What to produce =>
Begin at the line that has "How do I perform: Go" and stop after the last of the records. Rewrite those lines with "Backups" replaced by "Snapshots", changing nothing else.

Data supplied =>
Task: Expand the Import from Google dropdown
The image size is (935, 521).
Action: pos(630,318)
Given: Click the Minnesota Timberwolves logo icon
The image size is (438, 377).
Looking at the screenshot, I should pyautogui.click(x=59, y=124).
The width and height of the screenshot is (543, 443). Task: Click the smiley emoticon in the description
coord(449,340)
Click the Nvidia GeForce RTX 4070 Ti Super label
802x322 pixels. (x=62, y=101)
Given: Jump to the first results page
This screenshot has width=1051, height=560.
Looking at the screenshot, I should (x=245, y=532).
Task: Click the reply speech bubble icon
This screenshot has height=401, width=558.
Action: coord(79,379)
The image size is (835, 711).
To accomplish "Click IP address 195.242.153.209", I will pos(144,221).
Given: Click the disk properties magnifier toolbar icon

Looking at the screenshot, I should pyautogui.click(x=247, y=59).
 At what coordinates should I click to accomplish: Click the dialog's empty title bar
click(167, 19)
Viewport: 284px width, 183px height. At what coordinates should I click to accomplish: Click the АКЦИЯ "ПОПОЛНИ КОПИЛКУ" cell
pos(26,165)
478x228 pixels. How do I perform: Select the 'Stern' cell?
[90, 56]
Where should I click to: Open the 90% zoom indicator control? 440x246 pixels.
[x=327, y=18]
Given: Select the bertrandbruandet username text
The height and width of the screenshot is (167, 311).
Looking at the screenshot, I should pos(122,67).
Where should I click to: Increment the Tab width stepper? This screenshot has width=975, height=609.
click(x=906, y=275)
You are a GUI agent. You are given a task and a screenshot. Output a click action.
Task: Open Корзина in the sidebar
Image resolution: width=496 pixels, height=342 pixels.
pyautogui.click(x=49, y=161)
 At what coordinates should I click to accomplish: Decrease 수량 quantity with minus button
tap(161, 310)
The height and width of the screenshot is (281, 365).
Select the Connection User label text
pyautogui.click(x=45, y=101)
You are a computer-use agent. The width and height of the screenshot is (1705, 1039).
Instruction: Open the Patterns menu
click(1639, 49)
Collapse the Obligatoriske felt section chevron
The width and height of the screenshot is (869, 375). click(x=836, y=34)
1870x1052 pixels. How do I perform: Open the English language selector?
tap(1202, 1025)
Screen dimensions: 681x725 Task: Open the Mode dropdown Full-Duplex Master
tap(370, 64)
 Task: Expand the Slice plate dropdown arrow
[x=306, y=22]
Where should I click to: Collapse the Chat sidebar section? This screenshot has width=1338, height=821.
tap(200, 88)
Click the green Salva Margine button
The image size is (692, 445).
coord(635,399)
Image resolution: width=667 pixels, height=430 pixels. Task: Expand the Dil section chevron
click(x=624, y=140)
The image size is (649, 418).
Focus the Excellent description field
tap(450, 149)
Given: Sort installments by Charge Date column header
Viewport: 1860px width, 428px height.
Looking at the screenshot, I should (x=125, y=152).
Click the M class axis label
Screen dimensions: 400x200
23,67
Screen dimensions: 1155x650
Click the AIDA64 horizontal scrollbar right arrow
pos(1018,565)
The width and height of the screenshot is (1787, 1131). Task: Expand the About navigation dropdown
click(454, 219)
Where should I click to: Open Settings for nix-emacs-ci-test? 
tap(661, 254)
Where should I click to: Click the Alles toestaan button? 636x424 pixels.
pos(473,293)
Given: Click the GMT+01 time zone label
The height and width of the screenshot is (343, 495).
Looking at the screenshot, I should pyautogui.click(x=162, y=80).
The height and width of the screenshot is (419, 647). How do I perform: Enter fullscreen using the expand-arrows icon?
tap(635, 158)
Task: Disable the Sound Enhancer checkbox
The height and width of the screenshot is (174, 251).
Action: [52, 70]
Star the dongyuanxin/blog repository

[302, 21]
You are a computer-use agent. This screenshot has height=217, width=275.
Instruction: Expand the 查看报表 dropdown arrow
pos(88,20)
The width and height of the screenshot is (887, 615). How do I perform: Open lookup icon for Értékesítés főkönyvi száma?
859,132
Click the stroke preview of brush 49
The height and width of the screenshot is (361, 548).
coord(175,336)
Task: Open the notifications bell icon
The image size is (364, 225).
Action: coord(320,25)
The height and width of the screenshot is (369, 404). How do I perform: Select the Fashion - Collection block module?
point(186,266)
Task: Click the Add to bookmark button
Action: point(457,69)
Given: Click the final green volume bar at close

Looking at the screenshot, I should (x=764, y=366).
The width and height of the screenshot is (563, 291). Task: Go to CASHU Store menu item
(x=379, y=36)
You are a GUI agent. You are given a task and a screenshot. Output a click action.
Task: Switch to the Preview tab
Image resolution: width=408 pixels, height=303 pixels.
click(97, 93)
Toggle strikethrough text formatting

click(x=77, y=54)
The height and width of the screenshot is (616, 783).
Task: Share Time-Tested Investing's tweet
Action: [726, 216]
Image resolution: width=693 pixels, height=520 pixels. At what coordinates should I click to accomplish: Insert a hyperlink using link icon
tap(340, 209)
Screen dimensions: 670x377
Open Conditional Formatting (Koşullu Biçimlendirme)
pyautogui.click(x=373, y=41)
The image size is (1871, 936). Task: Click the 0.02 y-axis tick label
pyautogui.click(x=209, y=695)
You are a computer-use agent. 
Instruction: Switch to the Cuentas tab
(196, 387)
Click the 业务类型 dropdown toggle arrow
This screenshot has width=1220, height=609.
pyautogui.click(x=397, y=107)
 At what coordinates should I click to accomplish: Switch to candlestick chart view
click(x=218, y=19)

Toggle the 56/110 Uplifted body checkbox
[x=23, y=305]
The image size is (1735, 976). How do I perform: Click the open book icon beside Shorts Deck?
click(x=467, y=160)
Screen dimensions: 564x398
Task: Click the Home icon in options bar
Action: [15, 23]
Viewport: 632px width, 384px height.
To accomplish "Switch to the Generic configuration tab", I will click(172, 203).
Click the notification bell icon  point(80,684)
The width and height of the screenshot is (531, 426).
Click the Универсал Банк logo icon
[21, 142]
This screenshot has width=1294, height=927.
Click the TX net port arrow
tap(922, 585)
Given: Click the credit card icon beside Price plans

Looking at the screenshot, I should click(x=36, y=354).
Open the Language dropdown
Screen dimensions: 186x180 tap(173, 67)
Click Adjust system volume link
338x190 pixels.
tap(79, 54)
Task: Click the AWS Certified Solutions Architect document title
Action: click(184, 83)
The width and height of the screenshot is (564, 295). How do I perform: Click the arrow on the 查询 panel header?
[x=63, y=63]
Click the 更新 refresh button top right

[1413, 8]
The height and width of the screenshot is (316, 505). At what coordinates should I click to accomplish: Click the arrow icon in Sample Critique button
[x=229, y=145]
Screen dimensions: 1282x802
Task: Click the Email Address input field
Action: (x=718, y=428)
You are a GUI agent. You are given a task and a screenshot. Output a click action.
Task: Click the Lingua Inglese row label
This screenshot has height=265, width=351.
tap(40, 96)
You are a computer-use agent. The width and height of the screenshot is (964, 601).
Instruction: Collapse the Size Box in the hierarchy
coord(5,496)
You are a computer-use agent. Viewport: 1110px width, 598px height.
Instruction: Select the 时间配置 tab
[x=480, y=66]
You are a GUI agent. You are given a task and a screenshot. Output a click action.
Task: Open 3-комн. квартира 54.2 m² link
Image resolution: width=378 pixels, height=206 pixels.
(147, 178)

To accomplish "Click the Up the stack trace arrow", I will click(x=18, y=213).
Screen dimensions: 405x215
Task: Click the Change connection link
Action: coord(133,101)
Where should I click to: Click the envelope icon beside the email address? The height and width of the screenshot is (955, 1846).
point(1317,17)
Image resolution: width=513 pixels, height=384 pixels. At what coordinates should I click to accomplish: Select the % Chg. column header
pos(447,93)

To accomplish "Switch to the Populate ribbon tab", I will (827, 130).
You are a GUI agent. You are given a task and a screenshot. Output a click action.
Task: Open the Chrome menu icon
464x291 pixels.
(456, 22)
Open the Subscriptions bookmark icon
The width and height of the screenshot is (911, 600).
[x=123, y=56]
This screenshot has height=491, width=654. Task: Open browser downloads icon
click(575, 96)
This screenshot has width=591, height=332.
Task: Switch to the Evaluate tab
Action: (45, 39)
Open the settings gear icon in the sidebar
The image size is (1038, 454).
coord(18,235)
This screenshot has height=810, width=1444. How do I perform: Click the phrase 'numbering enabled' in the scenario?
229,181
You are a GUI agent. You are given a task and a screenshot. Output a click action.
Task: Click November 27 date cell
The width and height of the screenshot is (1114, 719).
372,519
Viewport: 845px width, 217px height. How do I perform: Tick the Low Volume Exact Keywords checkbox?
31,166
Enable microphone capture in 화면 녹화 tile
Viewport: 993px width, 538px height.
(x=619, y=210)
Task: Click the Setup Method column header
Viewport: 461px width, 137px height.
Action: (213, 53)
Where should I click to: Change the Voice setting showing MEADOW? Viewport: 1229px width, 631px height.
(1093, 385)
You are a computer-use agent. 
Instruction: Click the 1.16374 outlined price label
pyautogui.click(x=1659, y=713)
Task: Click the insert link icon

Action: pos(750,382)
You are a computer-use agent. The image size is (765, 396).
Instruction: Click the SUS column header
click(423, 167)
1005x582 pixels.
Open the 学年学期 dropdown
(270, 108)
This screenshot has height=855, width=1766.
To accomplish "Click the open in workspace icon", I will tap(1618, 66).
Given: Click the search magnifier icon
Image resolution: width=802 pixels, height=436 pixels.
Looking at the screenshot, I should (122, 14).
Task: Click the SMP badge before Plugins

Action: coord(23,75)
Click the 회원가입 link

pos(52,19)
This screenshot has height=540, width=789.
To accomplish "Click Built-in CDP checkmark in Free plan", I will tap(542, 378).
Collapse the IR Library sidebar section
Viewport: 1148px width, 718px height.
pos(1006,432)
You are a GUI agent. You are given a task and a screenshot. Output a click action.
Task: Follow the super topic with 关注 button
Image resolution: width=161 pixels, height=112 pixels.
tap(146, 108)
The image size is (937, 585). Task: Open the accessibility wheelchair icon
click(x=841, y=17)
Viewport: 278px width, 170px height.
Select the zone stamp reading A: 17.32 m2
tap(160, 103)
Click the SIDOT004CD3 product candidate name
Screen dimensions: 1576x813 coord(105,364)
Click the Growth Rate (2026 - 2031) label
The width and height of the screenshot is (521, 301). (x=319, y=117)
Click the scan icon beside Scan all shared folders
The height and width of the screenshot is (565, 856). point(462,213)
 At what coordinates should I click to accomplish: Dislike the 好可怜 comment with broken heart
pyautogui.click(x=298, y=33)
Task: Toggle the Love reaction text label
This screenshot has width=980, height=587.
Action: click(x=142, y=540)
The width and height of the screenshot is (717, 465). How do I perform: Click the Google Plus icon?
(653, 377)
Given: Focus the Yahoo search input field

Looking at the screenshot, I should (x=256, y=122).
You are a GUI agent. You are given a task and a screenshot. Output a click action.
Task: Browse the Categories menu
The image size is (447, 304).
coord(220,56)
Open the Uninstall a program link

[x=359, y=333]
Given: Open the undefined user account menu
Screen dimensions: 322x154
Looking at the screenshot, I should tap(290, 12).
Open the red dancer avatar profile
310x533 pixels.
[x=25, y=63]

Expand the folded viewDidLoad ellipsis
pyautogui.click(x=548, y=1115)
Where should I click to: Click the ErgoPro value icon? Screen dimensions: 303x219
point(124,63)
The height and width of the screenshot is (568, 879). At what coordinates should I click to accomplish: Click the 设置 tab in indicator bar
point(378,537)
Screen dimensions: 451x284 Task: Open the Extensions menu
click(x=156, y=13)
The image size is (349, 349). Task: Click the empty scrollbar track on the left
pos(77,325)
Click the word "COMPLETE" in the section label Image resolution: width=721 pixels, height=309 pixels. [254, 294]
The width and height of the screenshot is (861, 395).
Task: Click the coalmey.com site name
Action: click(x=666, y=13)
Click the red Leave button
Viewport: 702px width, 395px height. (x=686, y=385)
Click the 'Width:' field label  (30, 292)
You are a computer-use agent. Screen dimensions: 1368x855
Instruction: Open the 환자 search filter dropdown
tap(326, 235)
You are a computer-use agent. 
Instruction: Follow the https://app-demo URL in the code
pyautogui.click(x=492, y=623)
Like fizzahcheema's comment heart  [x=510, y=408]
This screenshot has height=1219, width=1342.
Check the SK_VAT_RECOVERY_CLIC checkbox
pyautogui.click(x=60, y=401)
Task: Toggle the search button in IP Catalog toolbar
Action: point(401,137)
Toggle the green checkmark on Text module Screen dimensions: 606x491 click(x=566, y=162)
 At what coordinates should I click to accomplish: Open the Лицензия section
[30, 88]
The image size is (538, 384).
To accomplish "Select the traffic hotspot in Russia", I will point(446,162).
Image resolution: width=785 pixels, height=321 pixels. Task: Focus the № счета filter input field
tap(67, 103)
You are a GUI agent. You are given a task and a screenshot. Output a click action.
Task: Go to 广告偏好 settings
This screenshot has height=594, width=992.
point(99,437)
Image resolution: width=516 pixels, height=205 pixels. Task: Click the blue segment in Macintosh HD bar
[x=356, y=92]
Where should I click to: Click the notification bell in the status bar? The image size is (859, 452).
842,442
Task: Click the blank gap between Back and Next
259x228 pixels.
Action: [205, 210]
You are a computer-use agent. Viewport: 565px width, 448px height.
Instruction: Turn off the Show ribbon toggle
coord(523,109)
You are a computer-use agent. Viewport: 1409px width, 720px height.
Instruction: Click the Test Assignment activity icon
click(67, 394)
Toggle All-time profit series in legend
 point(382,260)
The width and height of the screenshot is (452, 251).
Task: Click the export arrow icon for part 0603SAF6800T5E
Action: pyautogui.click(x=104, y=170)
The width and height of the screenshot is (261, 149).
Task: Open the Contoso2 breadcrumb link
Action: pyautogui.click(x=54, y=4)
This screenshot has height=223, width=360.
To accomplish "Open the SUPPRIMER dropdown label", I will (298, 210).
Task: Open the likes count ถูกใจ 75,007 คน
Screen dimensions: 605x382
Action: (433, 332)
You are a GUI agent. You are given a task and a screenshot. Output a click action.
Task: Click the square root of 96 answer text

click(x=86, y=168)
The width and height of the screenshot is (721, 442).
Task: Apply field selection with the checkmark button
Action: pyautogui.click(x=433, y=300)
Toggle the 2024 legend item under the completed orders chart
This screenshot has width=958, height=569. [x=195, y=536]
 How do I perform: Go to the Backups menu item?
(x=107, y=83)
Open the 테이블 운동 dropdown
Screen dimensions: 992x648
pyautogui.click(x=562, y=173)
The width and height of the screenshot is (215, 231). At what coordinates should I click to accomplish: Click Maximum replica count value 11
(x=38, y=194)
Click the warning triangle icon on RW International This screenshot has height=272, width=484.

Solution =>
 How do I perform: Go to the Snapshots menu item?
(x=107, y=83)
Open the 테이블 운동 dropdown
Screen dimensions: 992x648
pyautogui.click(x=562, y=173)
The width and height of the screenshot is (215, 231). At what coordinates should I click to accomplish: Click Maximum replica count value 11
(x=38, y=194)
Click the warning triangle icon on RW International This screenshot has height=272, width=484.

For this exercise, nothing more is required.